Could you reproduce, exactly as written, every line from the one containing "Where should I click to: Toggle" through the last line of the records, and nothing else?

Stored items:
________

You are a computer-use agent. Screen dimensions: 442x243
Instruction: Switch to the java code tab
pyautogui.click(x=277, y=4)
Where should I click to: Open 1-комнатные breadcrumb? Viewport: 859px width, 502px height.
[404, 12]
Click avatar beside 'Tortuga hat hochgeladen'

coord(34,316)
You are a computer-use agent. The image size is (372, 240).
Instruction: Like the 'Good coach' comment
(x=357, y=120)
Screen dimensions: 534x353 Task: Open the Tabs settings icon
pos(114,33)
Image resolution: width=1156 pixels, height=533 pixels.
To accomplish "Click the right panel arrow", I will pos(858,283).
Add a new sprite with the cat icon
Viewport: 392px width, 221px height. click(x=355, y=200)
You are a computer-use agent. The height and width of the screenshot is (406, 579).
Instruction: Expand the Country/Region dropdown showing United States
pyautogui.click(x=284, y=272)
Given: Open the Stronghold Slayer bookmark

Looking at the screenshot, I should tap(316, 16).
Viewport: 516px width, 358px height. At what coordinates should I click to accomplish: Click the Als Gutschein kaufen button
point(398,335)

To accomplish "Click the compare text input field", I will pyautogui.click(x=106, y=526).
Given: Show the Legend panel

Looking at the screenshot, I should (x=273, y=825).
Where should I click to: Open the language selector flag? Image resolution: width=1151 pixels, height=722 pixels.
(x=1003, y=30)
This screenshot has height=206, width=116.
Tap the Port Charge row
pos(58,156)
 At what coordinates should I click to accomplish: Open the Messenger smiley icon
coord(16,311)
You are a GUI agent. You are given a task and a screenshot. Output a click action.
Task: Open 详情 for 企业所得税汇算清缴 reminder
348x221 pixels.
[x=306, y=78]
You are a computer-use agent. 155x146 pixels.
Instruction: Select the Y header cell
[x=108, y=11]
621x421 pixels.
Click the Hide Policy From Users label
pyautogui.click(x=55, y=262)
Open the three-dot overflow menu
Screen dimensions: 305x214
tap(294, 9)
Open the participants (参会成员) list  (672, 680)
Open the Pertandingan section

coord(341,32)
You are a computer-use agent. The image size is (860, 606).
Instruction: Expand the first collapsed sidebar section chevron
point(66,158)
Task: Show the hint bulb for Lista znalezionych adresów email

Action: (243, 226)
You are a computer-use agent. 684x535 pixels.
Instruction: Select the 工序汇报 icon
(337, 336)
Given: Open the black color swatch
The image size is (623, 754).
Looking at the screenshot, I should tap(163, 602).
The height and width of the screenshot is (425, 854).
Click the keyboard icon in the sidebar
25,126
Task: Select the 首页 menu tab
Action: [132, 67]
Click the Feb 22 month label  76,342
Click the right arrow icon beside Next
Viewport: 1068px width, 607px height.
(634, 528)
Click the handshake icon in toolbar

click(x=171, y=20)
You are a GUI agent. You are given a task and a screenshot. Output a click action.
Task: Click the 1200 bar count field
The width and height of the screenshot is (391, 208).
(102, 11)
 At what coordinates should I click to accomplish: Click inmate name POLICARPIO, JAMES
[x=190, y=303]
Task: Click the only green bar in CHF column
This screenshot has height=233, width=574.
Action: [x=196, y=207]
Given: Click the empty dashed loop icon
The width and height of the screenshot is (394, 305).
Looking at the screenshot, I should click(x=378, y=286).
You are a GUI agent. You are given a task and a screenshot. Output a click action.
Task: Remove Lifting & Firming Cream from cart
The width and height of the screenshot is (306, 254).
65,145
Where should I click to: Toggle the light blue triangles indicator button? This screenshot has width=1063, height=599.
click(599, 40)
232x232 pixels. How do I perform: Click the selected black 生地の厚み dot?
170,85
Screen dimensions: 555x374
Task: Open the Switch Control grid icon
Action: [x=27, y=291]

________

§ **RESULT OF THE EXERCISE**
Where should I click to: Toggle the light blue triangles indicator button? This screenshot has width=1063, height=599.
click(599, 40)
232x232 pixels. How do I perform: Click the selected black 生地の厚み dot?
170,85
Screen dimensions: 555x374
Task: Open the Switch Control grid icon
Action: [x=27, y=291]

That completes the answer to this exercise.